The Julia function mpglu constructs the data structure and factors the low precision copy of the matrix. The output, like that of mplu is a factorization object that you can use with backslash.

Here is a well conditioned example. Both IR and GMRES-IR perform well, with GMRES-IR taking significantly more time.

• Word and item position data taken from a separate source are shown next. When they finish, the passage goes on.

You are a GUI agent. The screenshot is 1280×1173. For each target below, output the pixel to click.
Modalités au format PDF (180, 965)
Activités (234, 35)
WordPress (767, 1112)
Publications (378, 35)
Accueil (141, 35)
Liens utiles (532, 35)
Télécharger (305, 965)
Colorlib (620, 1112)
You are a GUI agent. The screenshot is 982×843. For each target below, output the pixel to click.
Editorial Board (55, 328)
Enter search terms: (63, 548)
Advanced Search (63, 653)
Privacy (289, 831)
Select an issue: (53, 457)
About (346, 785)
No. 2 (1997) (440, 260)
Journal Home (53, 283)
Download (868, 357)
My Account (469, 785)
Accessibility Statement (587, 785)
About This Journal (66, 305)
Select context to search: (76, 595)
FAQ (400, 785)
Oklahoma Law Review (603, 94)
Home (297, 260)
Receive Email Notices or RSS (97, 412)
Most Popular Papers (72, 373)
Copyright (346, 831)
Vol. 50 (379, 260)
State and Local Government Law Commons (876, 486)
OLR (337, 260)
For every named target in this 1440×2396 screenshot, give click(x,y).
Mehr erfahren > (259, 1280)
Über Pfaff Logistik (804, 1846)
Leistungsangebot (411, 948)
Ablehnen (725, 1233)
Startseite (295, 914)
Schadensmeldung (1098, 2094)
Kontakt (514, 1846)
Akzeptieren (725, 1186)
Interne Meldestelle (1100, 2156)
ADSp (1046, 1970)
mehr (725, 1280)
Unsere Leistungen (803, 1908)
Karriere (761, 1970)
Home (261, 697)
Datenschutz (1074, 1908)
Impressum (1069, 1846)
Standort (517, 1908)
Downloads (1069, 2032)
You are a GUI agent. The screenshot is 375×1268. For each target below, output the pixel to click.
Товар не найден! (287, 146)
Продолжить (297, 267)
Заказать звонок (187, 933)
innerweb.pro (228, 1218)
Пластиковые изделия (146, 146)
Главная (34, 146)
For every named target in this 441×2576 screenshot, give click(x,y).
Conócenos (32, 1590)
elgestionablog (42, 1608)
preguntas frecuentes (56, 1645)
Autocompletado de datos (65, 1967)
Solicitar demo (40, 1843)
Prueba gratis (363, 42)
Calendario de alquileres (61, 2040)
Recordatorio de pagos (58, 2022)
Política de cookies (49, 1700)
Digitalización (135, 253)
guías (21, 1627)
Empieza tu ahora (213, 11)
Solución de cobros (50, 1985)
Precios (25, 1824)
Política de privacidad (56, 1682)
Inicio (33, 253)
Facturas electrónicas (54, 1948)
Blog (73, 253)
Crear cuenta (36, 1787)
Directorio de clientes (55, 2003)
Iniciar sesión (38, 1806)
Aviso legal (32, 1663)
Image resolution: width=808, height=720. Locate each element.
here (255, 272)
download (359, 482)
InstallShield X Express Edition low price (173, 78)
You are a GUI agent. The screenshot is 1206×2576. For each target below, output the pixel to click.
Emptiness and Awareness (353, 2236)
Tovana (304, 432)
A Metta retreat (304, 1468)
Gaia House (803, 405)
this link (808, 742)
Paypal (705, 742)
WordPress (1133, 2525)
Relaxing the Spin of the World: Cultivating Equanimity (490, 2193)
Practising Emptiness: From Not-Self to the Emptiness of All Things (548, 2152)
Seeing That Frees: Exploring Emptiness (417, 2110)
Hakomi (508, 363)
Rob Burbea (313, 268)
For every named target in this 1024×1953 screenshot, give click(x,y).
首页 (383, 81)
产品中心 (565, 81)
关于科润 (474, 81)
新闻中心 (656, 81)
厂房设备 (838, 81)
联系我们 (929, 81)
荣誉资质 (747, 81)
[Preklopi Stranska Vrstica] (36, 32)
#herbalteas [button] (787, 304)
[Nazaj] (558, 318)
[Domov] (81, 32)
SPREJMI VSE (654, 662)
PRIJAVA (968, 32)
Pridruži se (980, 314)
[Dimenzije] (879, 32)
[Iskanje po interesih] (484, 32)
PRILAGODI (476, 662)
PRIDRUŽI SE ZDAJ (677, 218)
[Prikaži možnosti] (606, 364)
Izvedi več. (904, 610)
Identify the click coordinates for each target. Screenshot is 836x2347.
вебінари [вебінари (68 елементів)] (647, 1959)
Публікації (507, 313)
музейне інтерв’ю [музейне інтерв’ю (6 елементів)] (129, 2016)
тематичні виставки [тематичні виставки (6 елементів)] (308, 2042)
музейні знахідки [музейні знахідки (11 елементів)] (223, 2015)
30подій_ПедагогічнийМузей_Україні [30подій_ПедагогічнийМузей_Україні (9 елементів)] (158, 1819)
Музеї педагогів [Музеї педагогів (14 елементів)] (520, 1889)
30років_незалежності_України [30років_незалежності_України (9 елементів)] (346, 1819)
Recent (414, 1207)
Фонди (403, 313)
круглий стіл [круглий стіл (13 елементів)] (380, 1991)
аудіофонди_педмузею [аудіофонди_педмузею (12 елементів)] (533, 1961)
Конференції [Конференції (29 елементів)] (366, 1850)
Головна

julia> using MultiPrecisionArrays

julia> using MultiPrecisionArrays.Examples

julia> using BenchmarkTools

julia> N=4069; AD= I - Gmat(N); A=Float32.(AD); x=ones(Float32,N); b=A*x;

julia> MPF=mplu(A); MPF2=mpglu(A);

julia> z=MPF\b; y=MPF2\b; println(norm(z-x,Inf),"  ",norm(y-x,Inf))
5.9604645e-7  4.7683716e-7

julia> @btime $MPF\$b;
  13.582 ms (4 allocations: 24.33 KiB)

julia> @btime $MPF2\$b;
  40.344 ms (183 allocations: 90.55 KiB)

If you dig into the iterations statistics (more on that later) you will see that the GMRES-IR iteration took almost exactly four times as many solves and residual computations as the simple IR solve.

We will repeat this experiment on the ill-conditioned example. In this example, as we saw earlier, IR fails to converge.

julia> N=4069; AD= I - 800.0*Gmat(N); A=Float32.(AD); x=ones(Float32,N); b=A*x;
        
julia> MPF=mplu(A); MPF2=mpglu(A);

julia> z=MPF\b; y=MPF2\b; println(norm(z-x,Inf),"  ",norm(y-x,Inf))
0.2875508  0.004160166

julia> println(norm(b-A*z,Inf)/norm(b,Inf),"  ",norm(b-A*y,Inf)/norm(b,Inf))
0.0012593127  1.4025759e-5

So, the relative error and relative residual norm for GMRES-IR is much smaller than that for IR.

BiCGSTAB-IR

MultiPrecisionArrays.jl also supports BiCGSTAB (der Vorst, 1992). The API is the same as for GMRES-IR with the swap of b for g. So the data structure is MPBArray and the factorizations are mpblu and mpblu!. Keep in mind that a BiCGSTAB iteration costs two matrix-vector and two preconditioner-vector products.

We will do the same examples we did for GMRES-IR.

julia> using MultiPrecisionArrays

julia> using MultiPrecisionArrays.Examples

julia> using BenchmarkTools

julia> N=4069; AD= I - Gmat(N); A=Float32.(AD); x=ones(Float32,N); b=A*x;

julia> MPFB=mpblu(A); MPF=mplu(A);

julia> z=MPF\b; y=MPFB\b; println(norm(z-x,Inf),"  ",norm(y-x,Inf))
5.9604645e-7  4.172325e-7

julia> @btime $MPF\$b;
  13.371 ms (5 allocations: 24.38 KiB)

julia> @btime $MPFB\$b;
  77.605 ms (178 allocations: 821.45 KiB)

The only new thing is that the solve for BiCGSAB-IR took roughly twice as long. That is no surprise since the cost of a BiCGSTAB iteration is about double that of a GMRES iteration.

The ill-conditioned example tells the same story.

julia> N=4069; AD= I - 800.0*Gmat(N); A=Float32.(AD); x=ones(Float32,N); b=A*x;

julia> MPF=mplu(A); MPFB2=mpblu(A);

julia> z=MPF\b; y=MPFB2\b; println(norm(z-x,Inf),"  ",norm(y-x,Inf))
0.2875508  0.0026364326

julia> println(norm(b-A*z,Inf)/norm(b,Inf),"  ",norm(b-A*y,Inf)/norm(b,Inf))
0.0012593127  7.86059e-6

So, as was the case with GMRES, BiCGSTAB-IR is a much better solver that IR alone.